Book Review: VMware vSphere Design, 2nd Edition

VMware vSphere Design Book Cover

Since expanding my digital bookshelf with some more VMware-oriented books, I finally finished one hefty piece in my library, and that is a Kindle Edition of VMware vSphere Design, 2nd Edition. I like getting my hands-on experience with hardware and am intrigued by data center design, so I just had to get this piece.

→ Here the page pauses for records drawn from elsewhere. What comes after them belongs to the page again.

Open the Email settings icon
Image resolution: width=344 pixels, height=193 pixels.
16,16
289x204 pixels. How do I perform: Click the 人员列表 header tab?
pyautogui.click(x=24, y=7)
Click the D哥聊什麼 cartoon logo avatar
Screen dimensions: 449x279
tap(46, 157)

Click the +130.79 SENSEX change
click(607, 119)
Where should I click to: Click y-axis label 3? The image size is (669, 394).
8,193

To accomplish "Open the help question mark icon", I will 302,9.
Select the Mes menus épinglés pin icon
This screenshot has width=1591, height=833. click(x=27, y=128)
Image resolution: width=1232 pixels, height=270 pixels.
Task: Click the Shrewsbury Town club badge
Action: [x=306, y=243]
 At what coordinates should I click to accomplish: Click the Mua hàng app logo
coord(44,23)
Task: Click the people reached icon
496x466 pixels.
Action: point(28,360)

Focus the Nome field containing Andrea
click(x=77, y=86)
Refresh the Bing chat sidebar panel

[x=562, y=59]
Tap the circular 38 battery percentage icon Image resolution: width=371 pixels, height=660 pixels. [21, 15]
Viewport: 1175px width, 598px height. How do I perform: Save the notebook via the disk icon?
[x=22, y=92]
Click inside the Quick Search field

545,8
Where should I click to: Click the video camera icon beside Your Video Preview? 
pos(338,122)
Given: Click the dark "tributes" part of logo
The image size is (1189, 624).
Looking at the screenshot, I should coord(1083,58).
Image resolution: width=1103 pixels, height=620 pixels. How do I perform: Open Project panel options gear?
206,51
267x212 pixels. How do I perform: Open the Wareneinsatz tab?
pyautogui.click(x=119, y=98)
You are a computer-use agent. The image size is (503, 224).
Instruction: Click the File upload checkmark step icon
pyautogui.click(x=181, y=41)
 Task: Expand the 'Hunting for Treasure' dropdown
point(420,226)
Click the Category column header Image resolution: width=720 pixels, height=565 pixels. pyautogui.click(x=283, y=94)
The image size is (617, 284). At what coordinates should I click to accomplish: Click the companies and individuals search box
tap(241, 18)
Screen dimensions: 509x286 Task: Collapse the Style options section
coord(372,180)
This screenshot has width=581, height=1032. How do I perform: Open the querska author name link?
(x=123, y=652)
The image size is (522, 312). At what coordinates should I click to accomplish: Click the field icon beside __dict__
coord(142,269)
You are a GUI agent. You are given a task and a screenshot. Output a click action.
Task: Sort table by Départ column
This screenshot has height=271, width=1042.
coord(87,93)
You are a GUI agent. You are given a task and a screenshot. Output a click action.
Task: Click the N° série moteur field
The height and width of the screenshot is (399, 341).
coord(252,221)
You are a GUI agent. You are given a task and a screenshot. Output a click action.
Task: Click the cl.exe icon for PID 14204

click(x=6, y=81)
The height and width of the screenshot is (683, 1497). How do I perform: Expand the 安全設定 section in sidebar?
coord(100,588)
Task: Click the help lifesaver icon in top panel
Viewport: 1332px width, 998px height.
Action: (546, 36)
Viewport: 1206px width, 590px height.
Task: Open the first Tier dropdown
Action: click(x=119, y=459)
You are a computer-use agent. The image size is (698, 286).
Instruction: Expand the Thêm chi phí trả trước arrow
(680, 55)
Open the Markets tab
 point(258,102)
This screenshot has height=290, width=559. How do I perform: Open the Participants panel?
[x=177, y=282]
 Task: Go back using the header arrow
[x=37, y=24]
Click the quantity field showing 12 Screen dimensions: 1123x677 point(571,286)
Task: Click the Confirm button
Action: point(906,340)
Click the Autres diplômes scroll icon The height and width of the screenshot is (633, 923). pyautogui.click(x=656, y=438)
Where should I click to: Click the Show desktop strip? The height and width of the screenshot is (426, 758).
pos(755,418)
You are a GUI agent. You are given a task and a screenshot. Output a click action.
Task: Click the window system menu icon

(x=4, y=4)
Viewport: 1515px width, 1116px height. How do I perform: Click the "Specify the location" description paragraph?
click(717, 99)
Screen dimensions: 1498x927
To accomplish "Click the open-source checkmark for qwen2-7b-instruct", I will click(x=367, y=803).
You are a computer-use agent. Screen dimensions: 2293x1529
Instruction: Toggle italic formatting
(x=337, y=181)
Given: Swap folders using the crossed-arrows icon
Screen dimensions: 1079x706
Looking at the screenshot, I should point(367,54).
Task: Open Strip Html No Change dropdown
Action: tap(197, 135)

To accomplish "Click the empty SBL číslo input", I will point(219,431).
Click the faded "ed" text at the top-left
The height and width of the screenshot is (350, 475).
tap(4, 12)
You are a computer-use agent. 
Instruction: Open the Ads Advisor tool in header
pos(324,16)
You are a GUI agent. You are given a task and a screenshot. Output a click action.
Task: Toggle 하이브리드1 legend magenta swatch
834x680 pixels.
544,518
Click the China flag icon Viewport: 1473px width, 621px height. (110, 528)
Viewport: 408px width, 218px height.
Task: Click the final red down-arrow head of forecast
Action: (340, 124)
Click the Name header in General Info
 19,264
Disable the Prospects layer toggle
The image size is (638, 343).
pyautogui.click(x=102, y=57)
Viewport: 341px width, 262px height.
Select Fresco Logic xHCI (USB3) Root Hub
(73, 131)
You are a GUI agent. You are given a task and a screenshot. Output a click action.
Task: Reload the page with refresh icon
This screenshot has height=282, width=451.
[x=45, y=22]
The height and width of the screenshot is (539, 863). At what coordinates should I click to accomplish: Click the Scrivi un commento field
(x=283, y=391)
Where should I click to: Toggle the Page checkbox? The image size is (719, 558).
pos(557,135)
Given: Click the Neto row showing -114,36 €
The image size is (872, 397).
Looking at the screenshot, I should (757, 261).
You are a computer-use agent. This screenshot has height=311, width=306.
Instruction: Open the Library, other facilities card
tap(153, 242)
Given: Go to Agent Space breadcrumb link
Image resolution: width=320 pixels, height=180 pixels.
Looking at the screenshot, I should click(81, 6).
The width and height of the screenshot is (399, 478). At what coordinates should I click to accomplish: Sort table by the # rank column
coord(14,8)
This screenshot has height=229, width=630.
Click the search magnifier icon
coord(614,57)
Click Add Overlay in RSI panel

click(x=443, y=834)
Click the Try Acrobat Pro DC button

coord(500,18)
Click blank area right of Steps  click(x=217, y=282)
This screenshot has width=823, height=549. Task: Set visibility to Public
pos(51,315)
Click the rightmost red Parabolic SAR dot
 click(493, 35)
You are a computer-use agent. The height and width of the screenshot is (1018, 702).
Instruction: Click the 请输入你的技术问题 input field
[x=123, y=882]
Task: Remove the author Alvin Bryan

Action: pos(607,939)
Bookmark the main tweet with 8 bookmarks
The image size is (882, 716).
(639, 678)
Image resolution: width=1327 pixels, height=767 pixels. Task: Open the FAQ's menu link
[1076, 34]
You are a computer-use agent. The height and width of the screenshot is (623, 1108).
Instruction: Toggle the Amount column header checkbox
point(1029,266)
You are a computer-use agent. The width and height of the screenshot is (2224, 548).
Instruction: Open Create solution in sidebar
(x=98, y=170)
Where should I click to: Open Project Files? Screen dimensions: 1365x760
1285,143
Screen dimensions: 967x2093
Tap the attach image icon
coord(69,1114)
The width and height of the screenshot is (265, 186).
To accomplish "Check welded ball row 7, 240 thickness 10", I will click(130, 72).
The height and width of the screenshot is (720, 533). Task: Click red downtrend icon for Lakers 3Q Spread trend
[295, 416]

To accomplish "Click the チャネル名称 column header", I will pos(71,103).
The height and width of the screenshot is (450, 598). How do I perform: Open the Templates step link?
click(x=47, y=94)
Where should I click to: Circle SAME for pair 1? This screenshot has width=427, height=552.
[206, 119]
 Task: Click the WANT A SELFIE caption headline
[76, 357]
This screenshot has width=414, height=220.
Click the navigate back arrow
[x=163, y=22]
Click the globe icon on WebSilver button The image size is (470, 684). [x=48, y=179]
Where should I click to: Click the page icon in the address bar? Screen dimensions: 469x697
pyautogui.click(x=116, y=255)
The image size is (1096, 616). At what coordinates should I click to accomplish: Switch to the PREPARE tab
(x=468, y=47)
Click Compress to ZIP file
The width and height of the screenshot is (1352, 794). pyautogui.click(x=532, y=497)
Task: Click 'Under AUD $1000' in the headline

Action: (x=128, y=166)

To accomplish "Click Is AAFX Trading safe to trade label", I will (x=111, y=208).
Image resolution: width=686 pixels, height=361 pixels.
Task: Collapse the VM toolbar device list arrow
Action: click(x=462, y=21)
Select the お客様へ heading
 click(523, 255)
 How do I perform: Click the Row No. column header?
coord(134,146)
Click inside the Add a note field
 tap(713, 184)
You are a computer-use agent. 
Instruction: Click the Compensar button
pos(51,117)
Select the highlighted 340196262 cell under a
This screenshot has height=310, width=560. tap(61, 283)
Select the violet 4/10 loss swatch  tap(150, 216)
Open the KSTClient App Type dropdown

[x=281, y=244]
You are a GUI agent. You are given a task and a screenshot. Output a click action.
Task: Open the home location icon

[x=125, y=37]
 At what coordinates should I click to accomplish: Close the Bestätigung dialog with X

The book is a deep dive inside each of the concepts a data center designer (or someone who wants to have some insight about how the things are working) should be aware of and does so with a generous amount of information. The book starts with internals of ESXi hypervisor and uncovers how things work under the hood. It concerns things CPU scheduling, memory allocation techniques and several more. After the hypervisor talk, the hardware comes into play. Designing for rack or blade servers, scaling up or out are looked at closely – not only the hardware configuration that is feasible for each kind of virtualization setup – a chapter is also dedicated to how these machines will affect your design from data center environment perspective – will your cooling be sufficient and will you have enough power & space to run your designed setup?

Along the server hardware itself, the book talks in detail about networking & its choices – advantages and disadvantages of hyperconverged networking, uses of different NICs, HBAs and networking equipment. When there is talk about networking, the shared storage that is undeniably tied to it gets analyzed as well – types of shared storage that are most commonly used within the hypervisor, and how your choice of your protocol impacts the eventual design. You get a valuable lesson to design for performance, first and for capacity afterwards capacity along with example calculations.

Next few chapters are Virtual Machines themselves – what makes them tick and how you should most effectively scale them to meet the application requirements. With all this knowledge, the book moves towards designing the virtual data centers – everything you find inside the vCenter is discussed. Clusters, resource pools, DRS and HA.

A chapter dedicated to security is interesting as well as the author also does a good job at making you aware of the situations that can happen in your environment if you give too much power to one person or if your network is insufficiently secured. Maybe you never think about it, but in these model situations it seems that if one disgruntled or bribed employee  wants, they can make your infrastructure (or stock values) hurt.

The last chapter is a welcome last bite as it talks about vCloud – how the vCloud actually differs from “just being an add-on to vCenter” – wrapping the vCloud over vCenter, resource provisioning tips and a quick run-through of Organization design.

One thing I have to point out though, this book was written while vSphere 5.1 was the newest release so some information from the vSphere 5.5 features might be missing, but I found this book to be an excellent well of knowledge and easy to read. If you, like me, have some experience with VMware vSphere and would like to get the insight into how the hardware is actually working for you – and how it’s built to server its purpose, it’s an invaluable read. I highly recommend this book to anyone who wishes to hone their knowledge about how and why the hardware is being built the way it is in our data centers.